Thank you Bob - very interesting post. I think a certain measure of melancholy is perfectly commensurate with our tragic, fallen circumstances in this world, which is not our true home (i.e. blind secular optimism isn’t the answer either). This certainly does not imply ‘depression and hopelessness’ regarding our spiritual lives, although it does point to the elusiveness of anything enduring and dependable in this precarious realm of imperfection and impermanence. In this respect, I would say that Schuon and Dávila are on the same page. Notwithstanding Christ’s redemptive sacrifice, I’m not sure that it has - in any way - served to ‘improve’ history or give us greater hope in anything profane that may advance the human condition . “My Kingdom is not of this world” (John 18:36).
Let us live the militancy of Christianity with the good humor of the guerrilla fighter, not with the glumness of the entrenched garrison.
“Brethren, do our years last? They slip away day by day. Those which were, no longer are; those to come are not yet here. The former are past, the latter will come, only to pass away in their turn. Today exists only in the moment in which we speak. Its first hours have passed, the remainder do not yet exist; they will come, but only to fall into nothingness . . . Nothing contains constancy in itself. The body does not possess being: it has no permanence. It changes with age, it changes with time and place, it changes with illness and accident. The stars have as little constancy; they change in hidden ways, they go whirling through space . . . they are not steady, they do not possess being.

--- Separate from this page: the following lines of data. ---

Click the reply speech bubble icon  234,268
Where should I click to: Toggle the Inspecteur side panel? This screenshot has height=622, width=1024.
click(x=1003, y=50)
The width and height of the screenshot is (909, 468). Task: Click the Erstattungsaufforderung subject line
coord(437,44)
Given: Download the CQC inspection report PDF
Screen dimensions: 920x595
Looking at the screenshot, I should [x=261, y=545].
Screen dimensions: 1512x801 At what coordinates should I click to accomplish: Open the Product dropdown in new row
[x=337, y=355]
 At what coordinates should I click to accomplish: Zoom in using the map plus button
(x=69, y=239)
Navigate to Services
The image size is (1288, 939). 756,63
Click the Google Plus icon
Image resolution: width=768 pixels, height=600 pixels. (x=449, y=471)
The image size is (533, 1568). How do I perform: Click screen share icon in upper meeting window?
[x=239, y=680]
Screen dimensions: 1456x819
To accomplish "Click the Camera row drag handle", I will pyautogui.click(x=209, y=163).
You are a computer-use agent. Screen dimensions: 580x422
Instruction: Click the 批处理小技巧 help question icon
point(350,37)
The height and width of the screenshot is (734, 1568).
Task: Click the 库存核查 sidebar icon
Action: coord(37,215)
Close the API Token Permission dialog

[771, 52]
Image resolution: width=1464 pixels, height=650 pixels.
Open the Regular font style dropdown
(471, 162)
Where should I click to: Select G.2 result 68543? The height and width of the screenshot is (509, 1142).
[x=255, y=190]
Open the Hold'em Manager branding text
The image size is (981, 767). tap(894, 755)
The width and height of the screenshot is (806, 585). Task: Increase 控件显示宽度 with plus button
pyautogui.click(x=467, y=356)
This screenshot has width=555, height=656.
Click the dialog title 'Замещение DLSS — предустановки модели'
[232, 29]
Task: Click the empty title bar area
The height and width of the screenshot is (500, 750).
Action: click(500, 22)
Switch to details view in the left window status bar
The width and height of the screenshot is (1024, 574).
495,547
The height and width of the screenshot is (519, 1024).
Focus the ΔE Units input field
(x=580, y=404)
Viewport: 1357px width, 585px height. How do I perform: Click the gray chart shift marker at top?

Nor is the human heart any more constant. How many thoughts disturb it, how many ambitions! How many pleasures draw it this way and that, tearing it apart! The human spirit itself, although endowed with reason, changes; it does not possess being. It wills and does not will; it knows and does not know; it remembers and forgets. No one has in himself the unity of being . . . After so many sufferings, diseases, troubles and pains, let us return humbly to that One Being. Let us enter into that city whose inhabitants share in Being itself.”
St Augustine of Hippo, ’Commentary on Psalm 121’.
Even in the immensity of space we feel caged. Mystery is the only infinity that does not seem like a prison.